Keywords: Adults, dietary sources, free sugars, national health nutritional status survey

How to cite this article:
Hamdani NZ, Haji Kamis HZ, Rahman HA. Free sugar intake and dietary sources among adult population in Brunei: The national health and nutritional status survey. WHO South-East Asia J Public Health 2021;10:90-4

How to cite this URL:
Hamdani NZ, Haji Kamis HZ, Rahman HA. Free sugar intake and dietary sources among adult population in Brunei: The national health and nutritional status survey. WHO South-East Asia J Public Health [serial online] 2021 [cited 2023 Feb 5];10:90-4. Available from: http://www.who-seajph.org/text.asp?2021/10/2/90/344473

  Introduction Top

Free sugars refer to the monosaccharides and disaccharides added to foods and drinks by the manufacturer, cook, or consumer, and not the sugars naturally present in honey, syrups, fruit juices, and nectar juices.[1] The high consumption of free sugars is of concern as it is associated with an increased risk of dental caries, obesity, and risk of noncommunicable diseases (NCDs).[2],[3] A systematic review and meta-analysis of 39 clinical trials concluded that higher intake of sugar raised triglyceride levels, resulted in weight changes and raised blood pressure.[4]

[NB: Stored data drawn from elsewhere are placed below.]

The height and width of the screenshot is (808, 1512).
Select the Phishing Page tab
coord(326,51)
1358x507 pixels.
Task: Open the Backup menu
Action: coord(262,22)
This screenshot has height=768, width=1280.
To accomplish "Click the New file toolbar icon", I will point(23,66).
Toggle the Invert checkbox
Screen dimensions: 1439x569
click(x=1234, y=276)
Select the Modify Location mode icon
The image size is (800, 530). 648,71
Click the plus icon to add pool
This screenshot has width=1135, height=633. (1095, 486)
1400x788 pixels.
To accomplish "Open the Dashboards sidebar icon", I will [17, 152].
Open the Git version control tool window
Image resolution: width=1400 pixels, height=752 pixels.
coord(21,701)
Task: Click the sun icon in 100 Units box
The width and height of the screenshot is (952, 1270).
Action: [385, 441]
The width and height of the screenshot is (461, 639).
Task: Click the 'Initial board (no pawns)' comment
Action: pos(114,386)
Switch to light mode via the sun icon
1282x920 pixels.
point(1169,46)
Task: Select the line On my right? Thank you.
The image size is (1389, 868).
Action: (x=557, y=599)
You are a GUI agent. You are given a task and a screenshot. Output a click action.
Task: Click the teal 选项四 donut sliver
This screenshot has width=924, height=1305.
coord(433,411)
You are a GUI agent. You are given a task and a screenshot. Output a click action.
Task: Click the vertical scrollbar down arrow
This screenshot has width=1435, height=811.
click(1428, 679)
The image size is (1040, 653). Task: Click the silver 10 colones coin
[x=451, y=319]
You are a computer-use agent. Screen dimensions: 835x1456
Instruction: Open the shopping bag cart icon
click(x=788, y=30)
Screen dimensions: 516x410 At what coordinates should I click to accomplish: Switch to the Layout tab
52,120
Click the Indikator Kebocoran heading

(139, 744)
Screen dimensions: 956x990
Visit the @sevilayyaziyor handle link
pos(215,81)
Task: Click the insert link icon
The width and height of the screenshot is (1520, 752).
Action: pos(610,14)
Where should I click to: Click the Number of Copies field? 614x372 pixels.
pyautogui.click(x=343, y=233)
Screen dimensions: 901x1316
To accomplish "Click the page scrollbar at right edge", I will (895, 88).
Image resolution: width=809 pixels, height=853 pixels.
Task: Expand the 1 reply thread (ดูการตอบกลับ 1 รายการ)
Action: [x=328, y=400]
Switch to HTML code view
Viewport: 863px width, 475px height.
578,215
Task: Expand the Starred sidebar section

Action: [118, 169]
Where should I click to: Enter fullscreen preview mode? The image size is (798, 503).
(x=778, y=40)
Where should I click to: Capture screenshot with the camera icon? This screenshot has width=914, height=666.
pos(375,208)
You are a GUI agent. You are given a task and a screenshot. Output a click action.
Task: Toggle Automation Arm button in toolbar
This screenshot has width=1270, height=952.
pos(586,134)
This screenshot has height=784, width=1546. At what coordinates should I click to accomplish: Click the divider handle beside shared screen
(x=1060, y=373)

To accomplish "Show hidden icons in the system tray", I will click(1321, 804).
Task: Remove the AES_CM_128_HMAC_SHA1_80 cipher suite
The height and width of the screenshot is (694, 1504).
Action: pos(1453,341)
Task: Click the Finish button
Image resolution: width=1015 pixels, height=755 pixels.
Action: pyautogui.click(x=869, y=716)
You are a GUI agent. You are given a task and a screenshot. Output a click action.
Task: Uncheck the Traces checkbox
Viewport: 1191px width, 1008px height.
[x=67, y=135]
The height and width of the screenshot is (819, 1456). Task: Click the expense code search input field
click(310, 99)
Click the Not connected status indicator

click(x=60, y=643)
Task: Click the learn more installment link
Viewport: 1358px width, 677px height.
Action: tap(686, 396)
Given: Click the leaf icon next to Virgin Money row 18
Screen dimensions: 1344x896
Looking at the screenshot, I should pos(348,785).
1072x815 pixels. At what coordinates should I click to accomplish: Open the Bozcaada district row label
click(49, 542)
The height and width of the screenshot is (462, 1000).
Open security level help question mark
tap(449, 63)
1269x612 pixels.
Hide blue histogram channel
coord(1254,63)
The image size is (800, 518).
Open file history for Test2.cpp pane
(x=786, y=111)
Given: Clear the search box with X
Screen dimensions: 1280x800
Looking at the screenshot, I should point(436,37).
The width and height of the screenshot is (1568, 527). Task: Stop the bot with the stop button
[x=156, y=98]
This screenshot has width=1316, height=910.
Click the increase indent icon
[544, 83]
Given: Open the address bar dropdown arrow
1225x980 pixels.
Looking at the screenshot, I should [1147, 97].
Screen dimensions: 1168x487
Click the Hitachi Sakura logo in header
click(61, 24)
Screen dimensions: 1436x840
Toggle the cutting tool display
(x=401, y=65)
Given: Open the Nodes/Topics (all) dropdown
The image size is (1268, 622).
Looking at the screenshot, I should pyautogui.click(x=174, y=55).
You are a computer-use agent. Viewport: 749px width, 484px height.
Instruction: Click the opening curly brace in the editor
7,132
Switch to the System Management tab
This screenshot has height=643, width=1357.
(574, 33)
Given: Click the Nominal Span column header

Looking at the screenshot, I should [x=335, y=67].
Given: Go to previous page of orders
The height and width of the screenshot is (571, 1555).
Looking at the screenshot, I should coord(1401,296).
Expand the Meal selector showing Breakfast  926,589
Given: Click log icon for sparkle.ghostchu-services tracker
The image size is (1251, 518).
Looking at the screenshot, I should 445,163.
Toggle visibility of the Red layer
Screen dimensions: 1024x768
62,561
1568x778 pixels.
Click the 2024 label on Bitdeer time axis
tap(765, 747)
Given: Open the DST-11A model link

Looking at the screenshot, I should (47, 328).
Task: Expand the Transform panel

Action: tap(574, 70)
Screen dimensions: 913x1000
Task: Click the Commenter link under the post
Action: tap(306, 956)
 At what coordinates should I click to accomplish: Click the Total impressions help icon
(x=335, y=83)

The World Health Organization (WHO) strongly recommended reducing the intake of free sugars to <10% of total energy intake for additional health benefits.[1] Many countries worldwide exceed this recommended limit. For example, in Australia, more than half (55·7%) of the study population (8202 participants) had higher free sugar intake than the WHO's recommendation.[5]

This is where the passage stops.